▶ _Reading text_
+ + +
Organizational behavior(OB) can be described as the study and systematic application of knowledge about the way individuals interact in work groups and their impact on the organization (Bauer and Erdogan 17). The discipline of OB is concerned with work attitudes, job satisfaction, and performance, as well as a commitment to an organization (Bauer and Erdogan 17). It encompasses almost all aspects of an enterprise and emphasizes the most important elements, such as leadership, behavior, and culture. If they are not aligned with the vision, goals, and values of an enterprise, a criminal justice agency might become an inefficient system that fails to achieve its mission (Koch 55).
The organizational culture is an extremely significant aspect of the criminal justice agency. It can only emerge within the organization if other elements such as philosophy and goals are upheld by the management. Not only will it define the communication within the organization, but it will also determine the credibility of the agency in the community, which is very important for any area of criminal justice (Tyler 217). Therefore, the manager is responsible for upholding organizational culture by all people involved in the organization. They must also ensure that the people working at the criminal justice agency are satisfied with their professional lives, which is essential for their good performance (“Understanding Organization Behavior” par. 6).
The correctional environment is believed to be among the most stressful professional environments, with retention rates between 12 and 15 percent (Tewksbury and Higgins 249). The data from a number of studies point to the fact that although environmental facts play a role in high turnover rates, it is nonetheless worth considering how organizational justice or perception of fairness influences organizational functionality (Taxman and Gordon 695). Current management literature suggests that both positive and negative attitudes towards the organization can be formed by employees experiencing an either high or low sense of equity. Therefore, it is the biggest challenge for a correctional manager to create a workplace culture that would be conducive to the highest possible retention rates.
Effective leadership is key to a positive work environment (Taxman and Gordon 705). The consistency and fairness of the decision-maker contribute greatly to the mutually beneficial and long-lasting relationship between the organization and its employees. On the other hand, a lack of a cooperative environment might lead to the distrust in leadership and decrease the longevity of the working relationships (Taxman and Gordon 705).
The study conducted by Taxman and Gordon revealed that organizational climate, promotion opportunities, prospects for learning, and procedural justice significantly affect employee commitment. Moreover, the lack of distributive justice is considered to be a reliable predictor of job stress and might result in higher rates of sick leaves or other negative organizational outcomes (Taxman and Gordon 705). According to the Taxman and Gordon’s study, correctional officers with a high self-reported perception of organizational equity regarded their management as transactional or that which recognized strong performers among its staff and was knowledgeable of their daily activities (Taxman and Gordon 705).
+ + +
▶ _Information supplied_
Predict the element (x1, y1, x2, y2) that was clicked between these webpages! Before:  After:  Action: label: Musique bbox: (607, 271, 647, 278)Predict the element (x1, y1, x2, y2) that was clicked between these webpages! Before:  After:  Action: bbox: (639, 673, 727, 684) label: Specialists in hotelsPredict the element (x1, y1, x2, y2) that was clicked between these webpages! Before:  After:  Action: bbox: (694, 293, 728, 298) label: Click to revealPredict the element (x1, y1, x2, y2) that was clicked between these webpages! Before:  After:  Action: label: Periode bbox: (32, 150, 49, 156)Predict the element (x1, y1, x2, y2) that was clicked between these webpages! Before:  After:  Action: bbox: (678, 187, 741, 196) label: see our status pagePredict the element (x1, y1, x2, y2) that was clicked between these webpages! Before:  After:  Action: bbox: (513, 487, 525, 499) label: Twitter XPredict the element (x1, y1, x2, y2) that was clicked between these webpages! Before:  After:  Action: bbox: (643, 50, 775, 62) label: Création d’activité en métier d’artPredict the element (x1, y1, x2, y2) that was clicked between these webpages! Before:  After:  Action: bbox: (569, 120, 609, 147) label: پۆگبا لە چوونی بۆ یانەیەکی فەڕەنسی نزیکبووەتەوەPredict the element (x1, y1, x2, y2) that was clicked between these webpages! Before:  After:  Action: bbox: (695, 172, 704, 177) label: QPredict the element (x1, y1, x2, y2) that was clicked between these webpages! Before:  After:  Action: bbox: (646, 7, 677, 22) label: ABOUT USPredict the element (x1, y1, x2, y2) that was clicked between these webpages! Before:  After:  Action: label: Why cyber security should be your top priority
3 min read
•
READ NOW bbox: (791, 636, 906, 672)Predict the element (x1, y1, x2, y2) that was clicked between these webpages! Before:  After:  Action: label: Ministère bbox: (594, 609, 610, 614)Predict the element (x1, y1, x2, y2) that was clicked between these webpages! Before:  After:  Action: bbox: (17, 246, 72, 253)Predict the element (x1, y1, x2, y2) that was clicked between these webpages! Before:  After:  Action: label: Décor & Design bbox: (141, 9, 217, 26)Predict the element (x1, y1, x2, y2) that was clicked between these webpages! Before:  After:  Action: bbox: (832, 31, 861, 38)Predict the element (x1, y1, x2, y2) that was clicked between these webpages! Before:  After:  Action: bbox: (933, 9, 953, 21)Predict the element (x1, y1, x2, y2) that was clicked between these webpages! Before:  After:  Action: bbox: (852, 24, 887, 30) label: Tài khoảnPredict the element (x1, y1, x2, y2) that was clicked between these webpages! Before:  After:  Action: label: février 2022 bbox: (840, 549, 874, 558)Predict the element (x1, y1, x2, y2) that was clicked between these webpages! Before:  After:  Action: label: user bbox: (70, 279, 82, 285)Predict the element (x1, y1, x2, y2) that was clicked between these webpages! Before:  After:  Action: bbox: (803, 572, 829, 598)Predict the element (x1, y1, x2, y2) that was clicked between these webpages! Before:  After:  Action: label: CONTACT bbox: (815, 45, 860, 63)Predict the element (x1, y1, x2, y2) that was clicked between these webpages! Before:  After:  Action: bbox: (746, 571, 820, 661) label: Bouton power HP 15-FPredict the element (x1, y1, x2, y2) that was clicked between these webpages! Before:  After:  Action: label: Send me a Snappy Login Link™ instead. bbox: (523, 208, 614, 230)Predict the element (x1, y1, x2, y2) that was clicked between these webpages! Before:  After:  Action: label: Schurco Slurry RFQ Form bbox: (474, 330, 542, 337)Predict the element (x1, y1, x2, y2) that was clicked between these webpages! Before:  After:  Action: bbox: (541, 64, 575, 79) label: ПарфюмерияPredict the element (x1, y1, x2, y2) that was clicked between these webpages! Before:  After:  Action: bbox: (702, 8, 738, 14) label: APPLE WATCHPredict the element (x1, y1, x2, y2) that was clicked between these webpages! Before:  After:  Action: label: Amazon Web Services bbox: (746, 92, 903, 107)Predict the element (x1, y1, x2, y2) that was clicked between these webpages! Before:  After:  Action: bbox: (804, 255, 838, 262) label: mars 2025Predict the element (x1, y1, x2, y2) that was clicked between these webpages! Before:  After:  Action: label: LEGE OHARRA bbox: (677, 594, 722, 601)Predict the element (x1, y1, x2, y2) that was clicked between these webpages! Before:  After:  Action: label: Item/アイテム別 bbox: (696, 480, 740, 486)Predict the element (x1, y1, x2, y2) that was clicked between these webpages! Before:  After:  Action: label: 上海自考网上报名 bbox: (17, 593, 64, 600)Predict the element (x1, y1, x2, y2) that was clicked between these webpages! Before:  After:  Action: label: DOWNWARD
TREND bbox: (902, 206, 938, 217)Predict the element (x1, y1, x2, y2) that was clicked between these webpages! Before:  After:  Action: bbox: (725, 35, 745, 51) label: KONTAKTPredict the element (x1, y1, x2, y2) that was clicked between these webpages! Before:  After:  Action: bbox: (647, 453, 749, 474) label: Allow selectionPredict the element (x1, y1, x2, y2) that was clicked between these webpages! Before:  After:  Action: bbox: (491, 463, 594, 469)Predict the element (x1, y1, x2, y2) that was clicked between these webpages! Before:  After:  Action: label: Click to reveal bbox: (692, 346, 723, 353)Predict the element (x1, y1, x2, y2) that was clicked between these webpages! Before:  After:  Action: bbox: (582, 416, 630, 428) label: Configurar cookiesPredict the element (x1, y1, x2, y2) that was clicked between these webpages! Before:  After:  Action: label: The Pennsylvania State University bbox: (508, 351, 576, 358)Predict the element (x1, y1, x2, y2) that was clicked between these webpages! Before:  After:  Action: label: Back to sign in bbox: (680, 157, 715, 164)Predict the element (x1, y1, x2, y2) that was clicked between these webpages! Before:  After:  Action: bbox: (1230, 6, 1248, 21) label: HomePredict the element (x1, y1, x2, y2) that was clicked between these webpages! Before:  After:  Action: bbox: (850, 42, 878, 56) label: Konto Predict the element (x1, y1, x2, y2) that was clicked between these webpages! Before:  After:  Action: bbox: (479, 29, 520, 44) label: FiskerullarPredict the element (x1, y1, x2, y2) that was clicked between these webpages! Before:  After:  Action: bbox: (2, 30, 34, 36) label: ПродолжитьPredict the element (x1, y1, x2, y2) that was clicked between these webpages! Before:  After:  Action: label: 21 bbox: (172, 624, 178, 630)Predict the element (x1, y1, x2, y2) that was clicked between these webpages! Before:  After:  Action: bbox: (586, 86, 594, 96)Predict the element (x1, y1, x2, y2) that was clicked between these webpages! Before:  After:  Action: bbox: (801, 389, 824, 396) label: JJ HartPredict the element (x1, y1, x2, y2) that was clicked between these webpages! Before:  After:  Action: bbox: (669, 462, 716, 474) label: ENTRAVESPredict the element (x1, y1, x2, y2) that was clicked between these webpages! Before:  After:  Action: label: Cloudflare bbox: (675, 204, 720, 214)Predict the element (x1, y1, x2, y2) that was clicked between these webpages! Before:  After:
+ + +
▶ _Aim of the exercise_
According to the passage on organizational behavior, which factors did the study by Taxman and Gordon find significantly affect employee commitment? The material has no connection to the passage on organizational behavior.

▶ _Output for this exercise_
Organizational climate, promotion opportunities, prospects for learning, and procedural justice.